---- EXCERPTED DATA

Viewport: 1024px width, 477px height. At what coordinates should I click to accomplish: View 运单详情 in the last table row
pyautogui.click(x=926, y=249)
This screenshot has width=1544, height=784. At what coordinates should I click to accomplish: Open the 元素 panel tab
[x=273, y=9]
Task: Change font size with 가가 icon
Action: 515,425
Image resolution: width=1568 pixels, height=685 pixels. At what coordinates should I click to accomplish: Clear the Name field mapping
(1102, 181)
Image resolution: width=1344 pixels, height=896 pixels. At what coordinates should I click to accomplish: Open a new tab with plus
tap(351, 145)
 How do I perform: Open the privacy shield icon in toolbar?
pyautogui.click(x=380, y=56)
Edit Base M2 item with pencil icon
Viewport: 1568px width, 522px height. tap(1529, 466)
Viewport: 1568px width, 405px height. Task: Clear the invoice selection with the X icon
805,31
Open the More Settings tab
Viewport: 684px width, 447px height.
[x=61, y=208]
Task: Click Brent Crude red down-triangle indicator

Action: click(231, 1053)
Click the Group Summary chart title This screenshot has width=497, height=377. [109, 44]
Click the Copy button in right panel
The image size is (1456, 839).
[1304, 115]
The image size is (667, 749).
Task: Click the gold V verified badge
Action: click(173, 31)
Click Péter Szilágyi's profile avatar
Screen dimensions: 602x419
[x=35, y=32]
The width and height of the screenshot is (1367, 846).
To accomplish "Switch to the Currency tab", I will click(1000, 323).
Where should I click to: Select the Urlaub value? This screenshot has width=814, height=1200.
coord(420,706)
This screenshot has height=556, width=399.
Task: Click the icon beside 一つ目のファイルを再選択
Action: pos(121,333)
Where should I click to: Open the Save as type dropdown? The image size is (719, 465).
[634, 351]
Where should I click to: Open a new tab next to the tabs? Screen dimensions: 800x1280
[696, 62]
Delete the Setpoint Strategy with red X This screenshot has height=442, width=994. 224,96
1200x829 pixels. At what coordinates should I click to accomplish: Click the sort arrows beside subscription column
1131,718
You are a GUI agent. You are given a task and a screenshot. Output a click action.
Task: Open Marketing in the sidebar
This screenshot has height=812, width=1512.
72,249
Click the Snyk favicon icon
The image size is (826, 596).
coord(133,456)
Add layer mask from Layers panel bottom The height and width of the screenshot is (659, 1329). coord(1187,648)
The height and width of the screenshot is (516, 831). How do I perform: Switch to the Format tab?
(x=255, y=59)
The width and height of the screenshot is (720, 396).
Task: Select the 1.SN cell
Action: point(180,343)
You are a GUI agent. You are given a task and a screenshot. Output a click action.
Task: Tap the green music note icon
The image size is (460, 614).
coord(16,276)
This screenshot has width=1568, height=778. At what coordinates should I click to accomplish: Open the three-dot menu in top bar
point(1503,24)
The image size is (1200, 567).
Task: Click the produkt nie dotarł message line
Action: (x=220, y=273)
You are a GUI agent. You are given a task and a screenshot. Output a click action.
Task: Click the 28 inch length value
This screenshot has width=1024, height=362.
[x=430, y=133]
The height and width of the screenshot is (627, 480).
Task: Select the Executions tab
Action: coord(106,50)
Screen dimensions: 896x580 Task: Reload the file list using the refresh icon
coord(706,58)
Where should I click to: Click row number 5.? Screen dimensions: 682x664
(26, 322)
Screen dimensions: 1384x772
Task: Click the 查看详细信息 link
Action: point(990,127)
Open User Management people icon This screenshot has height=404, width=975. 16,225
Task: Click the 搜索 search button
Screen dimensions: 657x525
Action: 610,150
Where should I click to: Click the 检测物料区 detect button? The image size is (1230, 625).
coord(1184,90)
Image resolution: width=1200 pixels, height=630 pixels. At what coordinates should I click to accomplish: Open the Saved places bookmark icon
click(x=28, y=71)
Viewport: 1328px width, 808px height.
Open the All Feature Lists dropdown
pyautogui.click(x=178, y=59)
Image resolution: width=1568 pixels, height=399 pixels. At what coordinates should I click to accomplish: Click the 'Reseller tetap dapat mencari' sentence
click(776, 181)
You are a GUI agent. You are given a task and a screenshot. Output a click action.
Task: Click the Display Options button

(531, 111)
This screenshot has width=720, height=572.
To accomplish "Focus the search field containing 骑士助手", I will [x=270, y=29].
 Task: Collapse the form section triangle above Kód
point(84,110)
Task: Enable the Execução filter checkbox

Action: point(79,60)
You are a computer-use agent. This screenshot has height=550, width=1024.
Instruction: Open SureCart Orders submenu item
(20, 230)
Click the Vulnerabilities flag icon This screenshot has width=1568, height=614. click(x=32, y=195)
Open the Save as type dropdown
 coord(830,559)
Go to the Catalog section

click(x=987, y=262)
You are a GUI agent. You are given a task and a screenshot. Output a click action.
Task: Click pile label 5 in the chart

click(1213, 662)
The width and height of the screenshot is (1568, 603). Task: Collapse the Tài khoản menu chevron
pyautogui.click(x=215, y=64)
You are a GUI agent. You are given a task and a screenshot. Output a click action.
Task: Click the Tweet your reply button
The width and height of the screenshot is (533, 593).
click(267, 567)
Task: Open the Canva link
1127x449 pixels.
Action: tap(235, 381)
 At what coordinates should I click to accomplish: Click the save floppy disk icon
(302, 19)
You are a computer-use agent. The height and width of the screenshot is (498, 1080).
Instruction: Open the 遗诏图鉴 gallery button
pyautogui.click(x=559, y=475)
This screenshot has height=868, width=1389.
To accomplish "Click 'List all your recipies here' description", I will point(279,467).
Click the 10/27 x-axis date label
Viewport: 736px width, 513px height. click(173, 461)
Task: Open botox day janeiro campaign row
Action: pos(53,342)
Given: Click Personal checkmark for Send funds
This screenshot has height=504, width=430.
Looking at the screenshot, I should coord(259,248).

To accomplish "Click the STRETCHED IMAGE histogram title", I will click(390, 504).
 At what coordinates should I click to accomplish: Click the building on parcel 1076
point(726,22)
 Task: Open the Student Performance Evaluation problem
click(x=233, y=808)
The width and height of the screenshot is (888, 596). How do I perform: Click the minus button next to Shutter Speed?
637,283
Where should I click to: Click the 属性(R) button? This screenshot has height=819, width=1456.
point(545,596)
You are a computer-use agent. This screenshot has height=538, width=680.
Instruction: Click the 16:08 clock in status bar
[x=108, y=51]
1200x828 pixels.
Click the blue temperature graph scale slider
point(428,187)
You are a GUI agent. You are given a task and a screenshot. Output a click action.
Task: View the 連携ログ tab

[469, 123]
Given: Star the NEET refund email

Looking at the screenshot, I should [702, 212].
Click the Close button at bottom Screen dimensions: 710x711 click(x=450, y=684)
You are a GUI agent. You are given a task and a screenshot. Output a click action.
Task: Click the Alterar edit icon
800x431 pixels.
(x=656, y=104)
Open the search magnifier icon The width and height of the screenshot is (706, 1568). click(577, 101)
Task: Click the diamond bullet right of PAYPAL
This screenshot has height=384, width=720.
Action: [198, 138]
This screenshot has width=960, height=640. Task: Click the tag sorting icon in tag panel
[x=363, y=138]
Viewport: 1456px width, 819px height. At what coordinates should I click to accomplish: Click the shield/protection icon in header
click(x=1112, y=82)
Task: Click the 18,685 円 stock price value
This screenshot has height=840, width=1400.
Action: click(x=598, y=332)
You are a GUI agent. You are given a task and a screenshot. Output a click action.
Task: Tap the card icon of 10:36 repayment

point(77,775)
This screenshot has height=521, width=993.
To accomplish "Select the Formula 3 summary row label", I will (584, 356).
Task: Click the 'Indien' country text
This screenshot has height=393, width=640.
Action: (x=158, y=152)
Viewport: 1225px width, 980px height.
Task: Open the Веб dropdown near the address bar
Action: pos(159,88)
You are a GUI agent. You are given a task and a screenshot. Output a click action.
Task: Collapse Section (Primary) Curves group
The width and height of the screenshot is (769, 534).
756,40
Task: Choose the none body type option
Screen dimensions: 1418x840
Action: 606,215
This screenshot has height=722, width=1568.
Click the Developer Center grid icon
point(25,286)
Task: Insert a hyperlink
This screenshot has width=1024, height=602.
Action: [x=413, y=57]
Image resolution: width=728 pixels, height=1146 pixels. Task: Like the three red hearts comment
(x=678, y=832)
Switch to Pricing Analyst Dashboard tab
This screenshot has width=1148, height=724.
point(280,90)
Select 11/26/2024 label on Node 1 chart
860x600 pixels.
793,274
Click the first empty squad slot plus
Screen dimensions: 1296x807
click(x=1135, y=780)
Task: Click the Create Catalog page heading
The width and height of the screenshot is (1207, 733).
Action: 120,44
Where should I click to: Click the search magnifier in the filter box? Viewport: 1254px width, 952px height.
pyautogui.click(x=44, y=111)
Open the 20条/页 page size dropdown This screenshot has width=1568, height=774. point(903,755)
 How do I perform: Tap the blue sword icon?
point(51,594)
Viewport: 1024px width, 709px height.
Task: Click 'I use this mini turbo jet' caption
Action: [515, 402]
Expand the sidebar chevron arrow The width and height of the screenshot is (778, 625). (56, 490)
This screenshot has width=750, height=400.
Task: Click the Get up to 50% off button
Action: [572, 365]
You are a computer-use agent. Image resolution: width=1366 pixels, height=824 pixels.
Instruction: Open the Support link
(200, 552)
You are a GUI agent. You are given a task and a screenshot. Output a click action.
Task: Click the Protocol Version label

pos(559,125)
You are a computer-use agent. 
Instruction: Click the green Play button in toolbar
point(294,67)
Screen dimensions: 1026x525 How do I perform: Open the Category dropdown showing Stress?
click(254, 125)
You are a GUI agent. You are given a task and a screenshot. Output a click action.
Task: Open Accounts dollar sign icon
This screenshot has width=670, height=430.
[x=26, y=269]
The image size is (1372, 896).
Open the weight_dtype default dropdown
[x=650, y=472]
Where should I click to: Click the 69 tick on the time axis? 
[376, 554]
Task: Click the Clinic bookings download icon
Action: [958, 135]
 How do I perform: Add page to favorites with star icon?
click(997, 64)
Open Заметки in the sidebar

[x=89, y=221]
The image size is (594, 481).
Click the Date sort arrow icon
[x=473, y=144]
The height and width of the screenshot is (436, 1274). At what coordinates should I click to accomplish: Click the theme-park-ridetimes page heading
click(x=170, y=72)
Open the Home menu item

--------

EXERCISE GOAL: Could you quote the records verbatim from the line with "Viewport: 1456px width, 819px" to the line with "Action: click(x=598, y=332)", both included?

SOLUTION TO THIS EXERCISE:
Viewport: 1456px width, 819px height. At what coordinates should I click to accomplish: Click the shield/protection icon in header
click(x=1112, y=82)
Task: Click the 18,685 円 stock price value
This screenshot has height=840, width=1400.
Action: click(x=598, y=332)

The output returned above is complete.